TASK DETAILS |
Please repeat the records below exactly, from the first line through the line containing "1374x1094 pixels.", and nothing more.

++++ DATA EXCERPTS

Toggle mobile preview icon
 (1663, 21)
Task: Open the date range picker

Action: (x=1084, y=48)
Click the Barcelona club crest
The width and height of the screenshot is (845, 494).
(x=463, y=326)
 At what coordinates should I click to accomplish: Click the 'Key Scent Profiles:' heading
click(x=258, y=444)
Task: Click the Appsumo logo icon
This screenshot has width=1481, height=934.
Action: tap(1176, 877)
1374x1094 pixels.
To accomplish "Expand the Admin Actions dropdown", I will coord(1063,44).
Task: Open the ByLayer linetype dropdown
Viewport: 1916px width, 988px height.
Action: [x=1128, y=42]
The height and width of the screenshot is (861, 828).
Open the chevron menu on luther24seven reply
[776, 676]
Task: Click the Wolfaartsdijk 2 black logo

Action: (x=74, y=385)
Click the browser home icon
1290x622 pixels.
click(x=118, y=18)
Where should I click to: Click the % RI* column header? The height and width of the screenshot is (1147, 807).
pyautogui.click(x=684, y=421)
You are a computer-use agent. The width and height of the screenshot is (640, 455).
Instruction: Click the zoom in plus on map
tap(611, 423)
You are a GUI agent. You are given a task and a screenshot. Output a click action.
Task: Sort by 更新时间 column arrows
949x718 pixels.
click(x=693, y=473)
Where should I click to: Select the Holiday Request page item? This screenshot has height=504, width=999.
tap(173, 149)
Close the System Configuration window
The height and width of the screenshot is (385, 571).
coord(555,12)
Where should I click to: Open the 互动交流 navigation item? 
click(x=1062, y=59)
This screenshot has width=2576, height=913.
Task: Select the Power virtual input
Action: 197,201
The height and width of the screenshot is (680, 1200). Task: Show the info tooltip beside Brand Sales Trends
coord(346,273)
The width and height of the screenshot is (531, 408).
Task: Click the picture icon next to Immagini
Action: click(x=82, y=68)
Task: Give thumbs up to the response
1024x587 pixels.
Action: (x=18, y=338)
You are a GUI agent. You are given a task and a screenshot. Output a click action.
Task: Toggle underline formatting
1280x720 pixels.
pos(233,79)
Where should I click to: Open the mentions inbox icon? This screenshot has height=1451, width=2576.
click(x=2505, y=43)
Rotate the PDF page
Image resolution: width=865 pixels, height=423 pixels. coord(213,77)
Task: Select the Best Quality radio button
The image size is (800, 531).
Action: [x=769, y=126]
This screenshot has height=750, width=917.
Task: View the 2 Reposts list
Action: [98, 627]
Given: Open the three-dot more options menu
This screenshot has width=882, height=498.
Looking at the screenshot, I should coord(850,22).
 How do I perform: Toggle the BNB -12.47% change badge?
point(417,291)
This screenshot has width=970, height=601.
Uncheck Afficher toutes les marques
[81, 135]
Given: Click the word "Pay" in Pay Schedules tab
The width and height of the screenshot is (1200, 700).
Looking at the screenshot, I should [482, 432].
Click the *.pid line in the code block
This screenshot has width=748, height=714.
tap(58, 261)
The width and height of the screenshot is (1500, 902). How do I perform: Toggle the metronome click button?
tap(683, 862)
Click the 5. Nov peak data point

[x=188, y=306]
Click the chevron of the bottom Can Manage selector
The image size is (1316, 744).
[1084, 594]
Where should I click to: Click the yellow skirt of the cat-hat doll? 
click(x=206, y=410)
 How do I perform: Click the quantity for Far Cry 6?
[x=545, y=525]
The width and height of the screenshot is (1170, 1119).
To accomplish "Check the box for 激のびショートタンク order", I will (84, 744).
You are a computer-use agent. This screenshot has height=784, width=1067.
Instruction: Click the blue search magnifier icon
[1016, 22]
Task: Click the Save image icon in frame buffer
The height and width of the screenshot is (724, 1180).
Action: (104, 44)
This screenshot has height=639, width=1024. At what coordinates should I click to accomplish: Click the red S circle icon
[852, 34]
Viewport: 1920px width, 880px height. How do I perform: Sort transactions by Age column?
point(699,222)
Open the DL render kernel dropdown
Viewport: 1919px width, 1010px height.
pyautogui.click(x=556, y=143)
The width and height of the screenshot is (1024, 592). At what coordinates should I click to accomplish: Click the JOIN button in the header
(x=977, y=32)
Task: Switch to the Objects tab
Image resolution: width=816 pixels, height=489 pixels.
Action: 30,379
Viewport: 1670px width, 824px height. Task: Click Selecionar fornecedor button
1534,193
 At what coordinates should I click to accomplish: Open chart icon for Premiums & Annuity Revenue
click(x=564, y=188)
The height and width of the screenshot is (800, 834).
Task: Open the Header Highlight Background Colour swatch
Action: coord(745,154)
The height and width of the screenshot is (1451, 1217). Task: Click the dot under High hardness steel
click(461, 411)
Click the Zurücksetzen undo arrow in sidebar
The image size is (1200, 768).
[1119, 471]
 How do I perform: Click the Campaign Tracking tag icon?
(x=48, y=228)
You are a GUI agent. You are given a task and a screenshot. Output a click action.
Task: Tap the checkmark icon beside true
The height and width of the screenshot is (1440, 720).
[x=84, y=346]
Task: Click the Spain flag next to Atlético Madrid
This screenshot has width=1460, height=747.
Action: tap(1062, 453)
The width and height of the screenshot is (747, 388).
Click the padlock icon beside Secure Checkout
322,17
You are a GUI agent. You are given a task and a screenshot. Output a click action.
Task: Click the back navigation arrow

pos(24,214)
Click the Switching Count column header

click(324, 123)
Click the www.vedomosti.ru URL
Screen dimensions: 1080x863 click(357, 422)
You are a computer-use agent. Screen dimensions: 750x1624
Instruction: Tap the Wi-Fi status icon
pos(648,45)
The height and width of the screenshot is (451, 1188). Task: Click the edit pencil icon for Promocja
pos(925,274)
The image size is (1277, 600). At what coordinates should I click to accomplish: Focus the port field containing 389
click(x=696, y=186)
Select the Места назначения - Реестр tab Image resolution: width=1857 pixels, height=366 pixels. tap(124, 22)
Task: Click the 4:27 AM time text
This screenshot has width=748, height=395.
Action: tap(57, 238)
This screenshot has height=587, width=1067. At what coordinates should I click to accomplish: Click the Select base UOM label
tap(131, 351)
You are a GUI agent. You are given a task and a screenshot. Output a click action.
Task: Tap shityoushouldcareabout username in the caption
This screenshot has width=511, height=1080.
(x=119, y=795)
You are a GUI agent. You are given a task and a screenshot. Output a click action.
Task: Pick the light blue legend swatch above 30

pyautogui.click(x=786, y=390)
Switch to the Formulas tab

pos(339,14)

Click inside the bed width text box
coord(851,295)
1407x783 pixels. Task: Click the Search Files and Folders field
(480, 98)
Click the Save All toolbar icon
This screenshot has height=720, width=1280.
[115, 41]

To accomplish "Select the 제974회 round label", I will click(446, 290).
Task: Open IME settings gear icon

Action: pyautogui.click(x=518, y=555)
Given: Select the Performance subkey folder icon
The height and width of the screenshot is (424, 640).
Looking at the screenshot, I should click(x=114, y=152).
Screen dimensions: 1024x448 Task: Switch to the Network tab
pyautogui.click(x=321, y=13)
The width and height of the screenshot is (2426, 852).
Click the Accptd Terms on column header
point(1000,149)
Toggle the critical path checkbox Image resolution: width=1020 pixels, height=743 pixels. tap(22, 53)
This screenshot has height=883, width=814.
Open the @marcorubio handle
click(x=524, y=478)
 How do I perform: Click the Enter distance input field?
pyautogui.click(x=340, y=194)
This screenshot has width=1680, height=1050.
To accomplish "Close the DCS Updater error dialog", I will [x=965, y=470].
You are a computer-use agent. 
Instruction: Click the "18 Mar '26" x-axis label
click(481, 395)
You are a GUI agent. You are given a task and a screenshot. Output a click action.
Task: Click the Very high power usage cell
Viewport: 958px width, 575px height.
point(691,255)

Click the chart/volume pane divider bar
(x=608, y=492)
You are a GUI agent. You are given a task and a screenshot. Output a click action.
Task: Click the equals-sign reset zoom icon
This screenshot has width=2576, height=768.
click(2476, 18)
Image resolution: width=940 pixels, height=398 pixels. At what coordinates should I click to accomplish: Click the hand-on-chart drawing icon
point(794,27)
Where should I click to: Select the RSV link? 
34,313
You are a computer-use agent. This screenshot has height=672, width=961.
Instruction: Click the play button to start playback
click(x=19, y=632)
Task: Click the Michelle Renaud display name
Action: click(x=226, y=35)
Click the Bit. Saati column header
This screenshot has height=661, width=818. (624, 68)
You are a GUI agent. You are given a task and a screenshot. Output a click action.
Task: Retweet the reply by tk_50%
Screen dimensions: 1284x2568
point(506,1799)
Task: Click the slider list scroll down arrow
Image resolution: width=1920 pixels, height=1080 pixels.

++++++++

RESULT OF THIS TASK |
Toggle mobile preview icon
 (1663, 21)
Task: Open the date range picker

Action: (x=1084, y=48)
Click the Barcelona club crest
The width and height of the screenshot is (845, 494).
(x=463, y=326)
 At what coordinates should I click to accomplish: Click the 'Key Scent Profiles:' heading
click(x=258, y=444)
Task: Click the Appsumo logo icon
This screenshot has width=1481, height=934.
Action: tap(1176, 877)
1374x1094 pixels.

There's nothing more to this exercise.